Saved data entries
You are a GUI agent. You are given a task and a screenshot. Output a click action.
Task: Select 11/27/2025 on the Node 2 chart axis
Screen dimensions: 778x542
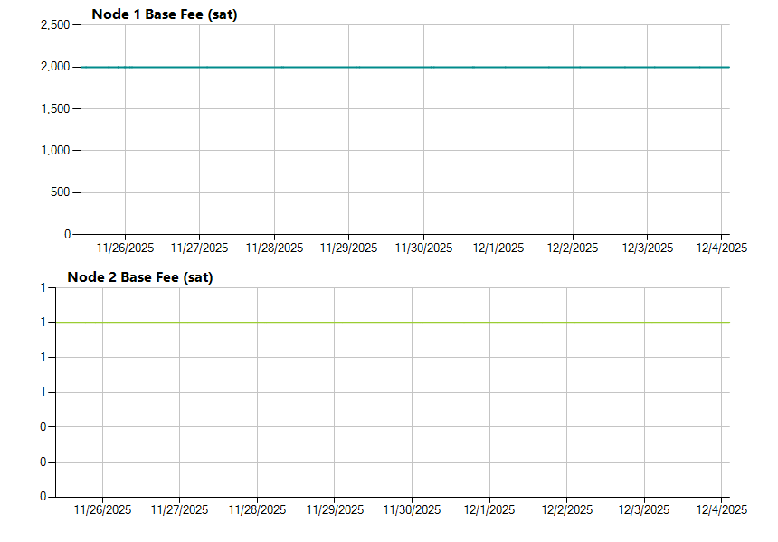click(x=179, y=509)
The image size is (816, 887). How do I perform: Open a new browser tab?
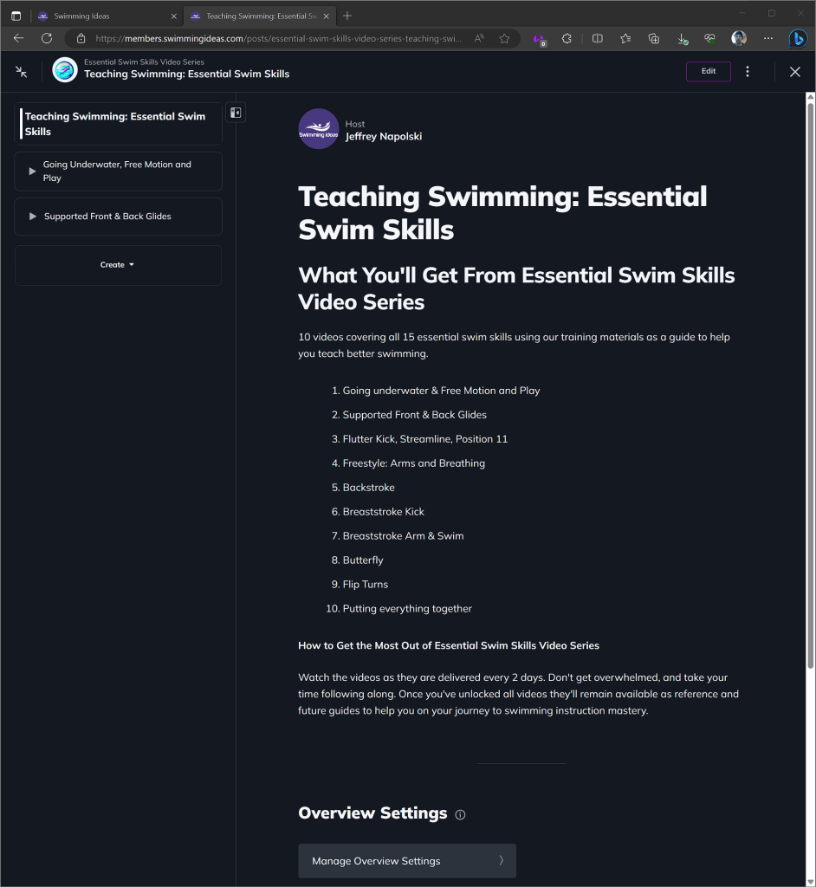coord(347,16)
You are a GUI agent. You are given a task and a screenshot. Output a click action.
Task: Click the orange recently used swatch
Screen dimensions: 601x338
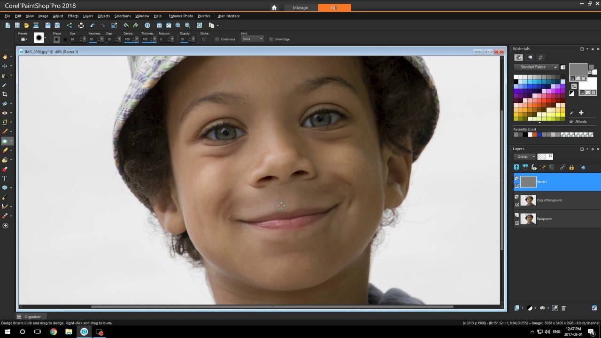(534, 135)
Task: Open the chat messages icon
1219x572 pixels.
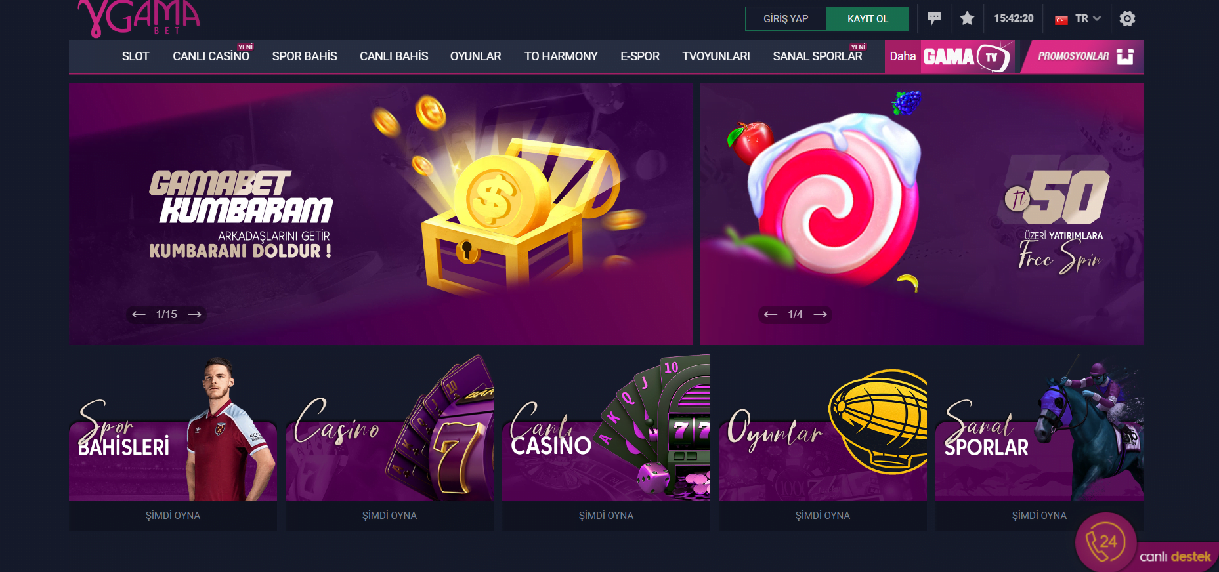Action: click(x=934, y=18)
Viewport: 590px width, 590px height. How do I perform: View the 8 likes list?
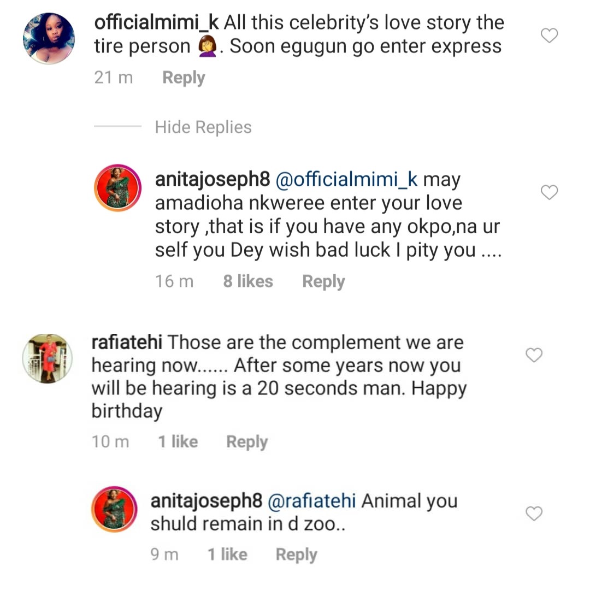(248, 281)
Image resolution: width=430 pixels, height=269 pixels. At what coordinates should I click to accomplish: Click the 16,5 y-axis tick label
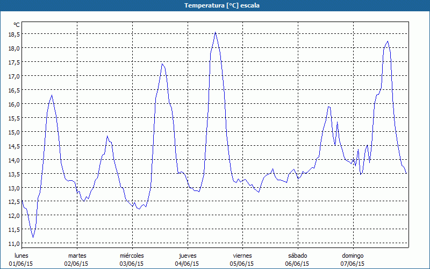click(x=14, y=90)
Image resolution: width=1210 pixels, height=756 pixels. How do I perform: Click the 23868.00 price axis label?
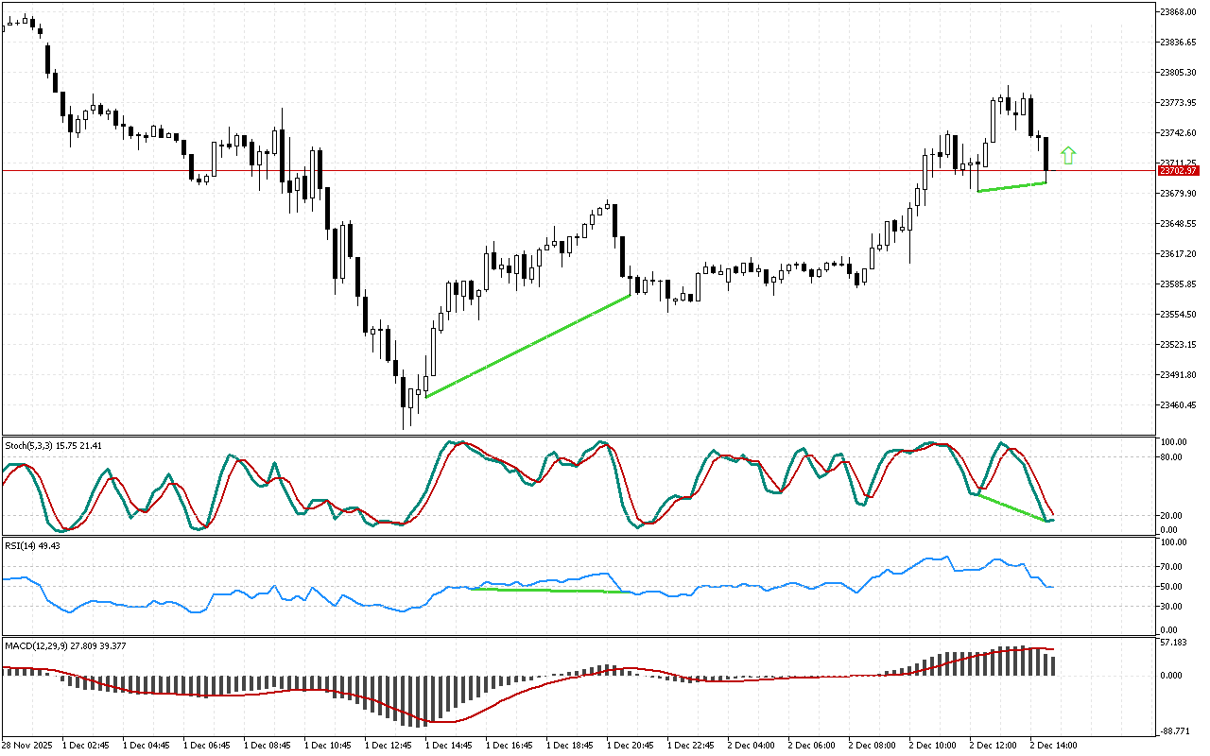click(1178, 12)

— WORK ITEM —
Print the lines from the line with "The image size" to the end of the data above. Include both ends, exclude the pictures, and add nothing else.

— TASK ANSWER —
The image size is (816, 887). How do I perform: Open a new browser tab?
coord(347,16)
You are a GUI agent. You are given a task and a screenshot. Output a click action.
Task: Click the orange recently used swatch
Screen dimensions: 601x338
(534, 135)
Task: Open the chat messages icon
1219x572 pixels.
Action: click(x=934, y=18)
Viewport: 590px width, 590px height. How do I perform: View the 8 likes list?
(248, 281)
Image resolution: width=430 pixels, height=269 pixels. At what coordinates should I click to accomplish: Click the 16,5 y-axis tick label
click(x=14, y=90)
Image resolution: width=1210 pixels, height=756 pixels. How do I perform: Click the 23868.00 price axis label?
click(1178, 12)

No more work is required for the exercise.